While the city’s food scene has diversified immensely in recent years, it still preserves some of its oldest dining traditions – even in the face of competition from a myriad of trendy options. The continued existence of these restaurants speaks to the persistence and perseverance of their owners. In Germany’s restaurant industry, where 60% close within the first year and 80% within five, only a select few have thrived for decades – or even centuries.
Dicke Wirtin

Dicke Wirtin (which translates as ‘fat landlady’) is a beloved Kneipe near Savignyplatz, long known for its quirky atmosphere and hearty meals. Karsten Drees, host for the last 16 years, believes the key to its longevity lies in a loyal clientele. “Dicke Wirtin has survived for so long because it has always been filled with artists, actors, musicians and, of course, the neighbouring university students,” he shares. “I just try to keep the tradition alive, in the spirit of the original ‘dicken Wirtin’ Anna Stanscheck.”
- Dicke Wirtin, Carmerstr. 9, Charlottenburg, details.
Zur Letzten Instanz

Tucked just beyond Klosterstraße U-Bahn station, Zur Letzten Instanz has been serving guests since 1621. The interior resembles a classic German Brauhaus, with rustic features and a collection of steins lining the walls.
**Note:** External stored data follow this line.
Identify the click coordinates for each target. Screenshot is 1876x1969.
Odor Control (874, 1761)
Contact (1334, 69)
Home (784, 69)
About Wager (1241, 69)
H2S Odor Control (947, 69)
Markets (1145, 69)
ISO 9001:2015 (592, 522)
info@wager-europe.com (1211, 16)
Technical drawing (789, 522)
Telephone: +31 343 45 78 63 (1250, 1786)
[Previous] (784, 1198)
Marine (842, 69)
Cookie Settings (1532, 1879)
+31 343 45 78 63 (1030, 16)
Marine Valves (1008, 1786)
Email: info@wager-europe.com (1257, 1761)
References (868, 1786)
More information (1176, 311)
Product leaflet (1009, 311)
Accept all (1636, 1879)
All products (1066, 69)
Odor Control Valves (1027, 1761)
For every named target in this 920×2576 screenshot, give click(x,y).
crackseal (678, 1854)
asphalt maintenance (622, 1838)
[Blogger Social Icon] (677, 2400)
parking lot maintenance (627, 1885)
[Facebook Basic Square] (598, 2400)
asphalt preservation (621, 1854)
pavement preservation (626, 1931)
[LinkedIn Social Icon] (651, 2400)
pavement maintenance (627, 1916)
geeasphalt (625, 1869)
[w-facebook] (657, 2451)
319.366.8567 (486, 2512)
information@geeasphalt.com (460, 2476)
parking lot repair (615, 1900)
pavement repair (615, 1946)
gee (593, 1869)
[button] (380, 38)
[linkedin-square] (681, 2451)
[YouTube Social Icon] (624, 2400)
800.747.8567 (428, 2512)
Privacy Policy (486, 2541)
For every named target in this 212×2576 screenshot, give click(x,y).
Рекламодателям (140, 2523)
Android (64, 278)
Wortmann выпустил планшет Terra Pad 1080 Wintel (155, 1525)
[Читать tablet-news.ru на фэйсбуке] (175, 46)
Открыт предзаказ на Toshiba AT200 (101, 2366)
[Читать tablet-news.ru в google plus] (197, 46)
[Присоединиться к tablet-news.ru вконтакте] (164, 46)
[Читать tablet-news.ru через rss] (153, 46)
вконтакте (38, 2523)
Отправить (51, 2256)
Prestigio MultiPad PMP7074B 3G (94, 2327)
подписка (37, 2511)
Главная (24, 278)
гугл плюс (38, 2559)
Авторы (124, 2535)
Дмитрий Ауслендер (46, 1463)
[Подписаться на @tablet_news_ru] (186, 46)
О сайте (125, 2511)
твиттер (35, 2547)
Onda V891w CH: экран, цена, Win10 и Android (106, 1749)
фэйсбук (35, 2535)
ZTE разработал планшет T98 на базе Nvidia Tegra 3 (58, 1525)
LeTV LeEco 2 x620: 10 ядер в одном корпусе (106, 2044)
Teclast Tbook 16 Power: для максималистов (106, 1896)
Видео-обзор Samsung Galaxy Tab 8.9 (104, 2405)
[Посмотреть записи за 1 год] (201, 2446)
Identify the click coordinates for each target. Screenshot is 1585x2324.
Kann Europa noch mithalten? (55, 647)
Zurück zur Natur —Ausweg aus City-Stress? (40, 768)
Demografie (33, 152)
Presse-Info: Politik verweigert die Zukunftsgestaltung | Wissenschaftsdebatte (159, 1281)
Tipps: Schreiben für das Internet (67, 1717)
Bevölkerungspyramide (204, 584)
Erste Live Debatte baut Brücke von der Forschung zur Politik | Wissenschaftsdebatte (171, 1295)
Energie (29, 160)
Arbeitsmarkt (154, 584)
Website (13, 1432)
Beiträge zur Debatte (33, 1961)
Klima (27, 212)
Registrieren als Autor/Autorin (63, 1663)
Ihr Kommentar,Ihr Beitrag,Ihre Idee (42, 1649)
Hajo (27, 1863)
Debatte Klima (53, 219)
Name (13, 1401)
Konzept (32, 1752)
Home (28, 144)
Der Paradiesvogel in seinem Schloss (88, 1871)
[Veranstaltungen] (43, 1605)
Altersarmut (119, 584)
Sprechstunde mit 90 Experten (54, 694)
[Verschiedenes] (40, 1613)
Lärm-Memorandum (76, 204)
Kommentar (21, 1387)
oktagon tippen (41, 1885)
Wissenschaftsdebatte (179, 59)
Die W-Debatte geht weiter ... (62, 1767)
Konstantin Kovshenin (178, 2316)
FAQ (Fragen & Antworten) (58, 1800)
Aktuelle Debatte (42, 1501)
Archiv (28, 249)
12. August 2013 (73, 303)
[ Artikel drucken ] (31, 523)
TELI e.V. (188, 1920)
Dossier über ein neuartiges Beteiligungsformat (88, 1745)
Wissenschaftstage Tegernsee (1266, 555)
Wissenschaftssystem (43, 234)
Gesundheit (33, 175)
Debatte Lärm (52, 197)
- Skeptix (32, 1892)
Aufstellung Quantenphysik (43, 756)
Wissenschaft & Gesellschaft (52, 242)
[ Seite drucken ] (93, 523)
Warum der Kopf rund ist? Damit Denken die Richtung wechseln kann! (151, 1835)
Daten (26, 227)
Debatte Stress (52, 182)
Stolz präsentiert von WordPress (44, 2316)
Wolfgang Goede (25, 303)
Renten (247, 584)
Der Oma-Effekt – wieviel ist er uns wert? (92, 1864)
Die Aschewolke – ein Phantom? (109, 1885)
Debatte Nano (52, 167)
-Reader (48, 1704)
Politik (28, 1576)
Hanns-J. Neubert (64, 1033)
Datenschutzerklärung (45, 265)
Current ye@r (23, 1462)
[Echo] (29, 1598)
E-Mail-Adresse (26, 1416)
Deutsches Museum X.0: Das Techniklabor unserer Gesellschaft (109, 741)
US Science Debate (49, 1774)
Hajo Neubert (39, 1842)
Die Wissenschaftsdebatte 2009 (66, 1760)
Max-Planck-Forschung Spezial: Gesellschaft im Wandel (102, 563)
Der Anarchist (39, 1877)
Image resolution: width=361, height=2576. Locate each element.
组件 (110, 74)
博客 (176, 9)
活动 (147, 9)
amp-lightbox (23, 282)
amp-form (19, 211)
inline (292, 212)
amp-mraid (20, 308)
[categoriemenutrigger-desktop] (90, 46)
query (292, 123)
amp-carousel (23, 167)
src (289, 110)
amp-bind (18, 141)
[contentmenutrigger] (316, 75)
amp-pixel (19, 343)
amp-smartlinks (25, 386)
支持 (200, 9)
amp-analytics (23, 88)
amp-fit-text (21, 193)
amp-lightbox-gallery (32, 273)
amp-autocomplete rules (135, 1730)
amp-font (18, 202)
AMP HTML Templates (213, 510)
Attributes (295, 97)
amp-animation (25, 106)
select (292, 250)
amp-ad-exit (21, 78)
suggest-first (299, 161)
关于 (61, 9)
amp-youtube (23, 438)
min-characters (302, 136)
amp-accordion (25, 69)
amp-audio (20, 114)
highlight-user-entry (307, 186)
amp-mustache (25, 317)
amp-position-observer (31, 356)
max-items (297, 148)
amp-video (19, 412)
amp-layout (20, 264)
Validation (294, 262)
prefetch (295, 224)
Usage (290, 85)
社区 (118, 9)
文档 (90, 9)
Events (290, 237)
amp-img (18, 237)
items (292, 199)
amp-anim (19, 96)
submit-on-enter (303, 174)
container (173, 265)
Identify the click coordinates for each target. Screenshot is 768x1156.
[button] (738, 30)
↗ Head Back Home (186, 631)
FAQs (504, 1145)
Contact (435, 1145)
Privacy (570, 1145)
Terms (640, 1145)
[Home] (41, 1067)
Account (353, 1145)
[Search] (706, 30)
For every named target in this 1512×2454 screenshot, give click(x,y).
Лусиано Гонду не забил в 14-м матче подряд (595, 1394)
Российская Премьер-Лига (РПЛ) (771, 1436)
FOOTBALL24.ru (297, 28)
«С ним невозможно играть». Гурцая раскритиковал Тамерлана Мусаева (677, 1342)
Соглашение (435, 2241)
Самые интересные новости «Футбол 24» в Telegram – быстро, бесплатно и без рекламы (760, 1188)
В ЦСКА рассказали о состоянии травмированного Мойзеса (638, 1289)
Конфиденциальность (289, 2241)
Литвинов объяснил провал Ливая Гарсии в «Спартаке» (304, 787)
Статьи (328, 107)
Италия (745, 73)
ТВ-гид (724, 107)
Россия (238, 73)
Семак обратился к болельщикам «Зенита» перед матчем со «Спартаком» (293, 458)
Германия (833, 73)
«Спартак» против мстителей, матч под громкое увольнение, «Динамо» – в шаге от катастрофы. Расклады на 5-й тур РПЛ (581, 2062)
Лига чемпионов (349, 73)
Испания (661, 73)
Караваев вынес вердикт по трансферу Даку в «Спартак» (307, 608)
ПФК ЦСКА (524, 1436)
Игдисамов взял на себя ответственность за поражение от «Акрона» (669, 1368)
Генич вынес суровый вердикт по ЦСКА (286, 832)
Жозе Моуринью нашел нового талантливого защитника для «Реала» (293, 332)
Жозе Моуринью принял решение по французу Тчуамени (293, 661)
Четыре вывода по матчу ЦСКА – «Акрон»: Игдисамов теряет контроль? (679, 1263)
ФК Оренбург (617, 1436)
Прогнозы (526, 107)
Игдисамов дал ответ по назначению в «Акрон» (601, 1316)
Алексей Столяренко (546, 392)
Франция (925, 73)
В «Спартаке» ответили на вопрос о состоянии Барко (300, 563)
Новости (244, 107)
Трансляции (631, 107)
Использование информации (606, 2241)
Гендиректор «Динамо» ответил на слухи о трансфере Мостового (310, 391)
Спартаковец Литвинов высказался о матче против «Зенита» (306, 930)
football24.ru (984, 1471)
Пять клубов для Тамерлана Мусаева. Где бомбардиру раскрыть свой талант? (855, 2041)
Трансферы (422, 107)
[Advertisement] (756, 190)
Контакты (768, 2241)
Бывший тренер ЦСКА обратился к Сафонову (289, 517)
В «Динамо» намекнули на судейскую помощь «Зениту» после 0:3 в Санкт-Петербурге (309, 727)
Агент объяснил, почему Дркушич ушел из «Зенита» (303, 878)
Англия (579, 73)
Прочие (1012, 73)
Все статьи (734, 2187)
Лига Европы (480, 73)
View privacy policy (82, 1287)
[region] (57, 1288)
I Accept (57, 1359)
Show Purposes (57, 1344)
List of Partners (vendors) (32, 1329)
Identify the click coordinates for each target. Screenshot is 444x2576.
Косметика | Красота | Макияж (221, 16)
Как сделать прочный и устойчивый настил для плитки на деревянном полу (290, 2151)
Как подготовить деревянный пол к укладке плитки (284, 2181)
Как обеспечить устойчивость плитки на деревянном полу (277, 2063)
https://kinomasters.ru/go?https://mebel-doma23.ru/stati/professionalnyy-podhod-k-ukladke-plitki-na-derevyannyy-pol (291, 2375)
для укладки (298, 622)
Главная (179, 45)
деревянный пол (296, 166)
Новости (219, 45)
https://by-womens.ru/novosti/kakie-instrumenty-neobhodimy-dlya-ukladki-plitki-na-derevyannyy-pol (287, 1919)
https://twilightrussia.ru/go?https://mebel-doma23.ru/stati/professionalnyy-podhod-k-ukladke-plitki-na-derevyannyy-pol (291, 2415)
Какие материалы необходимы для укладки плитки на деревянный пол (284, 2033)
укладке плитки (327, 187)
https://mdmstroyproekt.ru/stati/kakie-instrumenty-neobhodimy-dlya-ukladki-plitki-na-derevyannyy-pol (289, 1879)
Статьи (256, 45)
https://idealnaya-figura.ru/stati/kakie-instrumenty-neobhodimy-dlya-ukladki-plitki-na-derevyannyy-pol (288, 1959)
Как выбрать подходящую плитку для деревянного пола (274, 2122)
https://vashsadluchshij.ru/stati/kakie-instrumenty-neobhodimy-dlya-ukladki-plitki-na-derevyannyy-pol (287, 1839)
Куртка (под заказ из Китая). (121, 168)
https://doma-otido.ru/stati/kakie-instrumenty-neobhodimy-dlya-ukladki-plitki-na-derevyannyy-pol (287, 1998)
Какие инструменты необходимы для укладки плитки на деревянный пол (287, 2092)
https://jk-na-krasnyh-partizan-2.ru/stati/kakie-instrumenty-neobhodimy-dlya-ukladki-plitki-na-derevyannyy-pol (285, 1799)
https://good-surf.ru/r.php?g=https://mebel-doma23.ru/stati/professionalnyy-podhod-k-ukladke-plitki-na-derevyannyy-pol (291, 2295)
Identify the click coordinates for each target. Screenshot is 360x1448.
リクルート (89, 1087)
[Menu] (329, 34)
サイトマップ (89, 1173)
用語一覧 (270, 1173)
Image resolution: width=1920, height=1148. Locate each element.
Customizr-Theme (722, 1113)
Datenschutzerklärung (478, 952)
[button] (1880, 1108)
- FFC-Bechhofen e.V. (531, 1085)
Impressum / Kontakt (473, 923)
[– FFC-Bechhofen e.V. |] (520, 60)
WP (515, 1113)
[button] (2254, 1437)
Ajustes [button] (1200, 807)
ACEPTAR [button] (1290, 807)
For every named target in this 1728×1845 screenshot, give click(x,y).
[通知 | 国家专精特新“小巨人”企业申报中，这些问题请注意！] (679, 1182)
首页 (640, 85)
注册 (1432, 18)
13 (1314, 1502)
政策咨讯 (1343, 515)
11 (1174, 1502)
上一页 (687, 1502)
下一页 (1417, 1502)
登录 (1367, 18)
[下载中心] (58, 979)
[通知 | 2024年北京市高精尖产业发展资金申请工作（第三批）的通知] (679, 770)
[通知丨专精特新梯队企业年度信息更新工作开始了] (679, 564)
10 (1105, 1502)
A few original relics remain, among them a formerly operational oven, covered in 15th-century Italian majolica tiles (said to have warmed the likes of Napoleon and Beethoven) and a prominent spiral staircase in the back dining room. The name itself is said to be a nod to history, coined around 100 years ago when two farmers, unable to settle a heated dispute in the neighbouring courthouse, hashed it out over beers here instead, resolving things ‘in the last instance’.
- Zur Letzten Instanz, Waisenstr. 14-16, Mitte, details.
Max und Moritz

Max und Moritz (est. 1902), a Wirtshaus (tavern), carries on the ‘Berliner Küche’ legacy, which dates back to the era of industrialisation and places emphasis on hearty, satisfying everyday meals. Among their most popular dishes include Berliner Bierhähnchen (Berlin-style beer chicken) and hoppel poppel, a bits-and-bobs kind of dish fashioned with potatoes, eggs and pork loin.
- Max und Moritz, Oranienstr. 162, Kreuzberg, details.
Bäckerei Siebert

One of Berlin’s oldest bakeries, Bäckerei Siebert (est. 1906), has built a lasting reputation for its signature Pfannkuchen. With expert bakers and fair prices, it remains a cornerstone of the city’s sweet traditions. Those fair prices are intentional, says Anke Siebert, who runs the bakery with her husband as a proud fifth-generation baker. “We only sell baked goods handcrafted in our own bakery … We have always had a high standard of quality and we don’t make any compromises when it comes to that.” Running the bakery isn’t always easy, however. “Some of our biggest challenges right now are keeping up with the constantly rising costs and the ever-growing bureaucracy,” she adds.
- Bäckerei Siebert, Schönfließer Str. 12, Prenzlauer Berg, details.
Konnopke’s Imbiss

Konnopke’s Imbiss, just shy of 100 years old, has been a staple just south of U-Bahnhof Eberswalder Straße since 1930. Linda Konnopke, daughter of the managing director and a fourth-generation member of the family business, explains, “We survived only because we as a family always worked together and stood behind it…During the war, you had to be creative and conjure up something from what you had,” she explains. “My family in the former DDR had no way of getting hold of pig casings for production; thus the idea for currywurst without casing was born. When there were no pigs, my family sold Kartoffelpuffer…We experimented and always found a solution, because giving up was simply not an option in order to survive.”
- Konnopke’s Imbiss, Schönhauser Allee 44b, Prenzlauer Berg, details.
Honourable mentions
Krumme Linde im Alten Fritz
- Karolinenstr. 12, Tegel, details.
Prater Biergarten
- Kastanienallee 7-9, Prenzlauer Berg, details.
Konditorei Buchwald
- Bartningallee 29, Hansaviertel, details.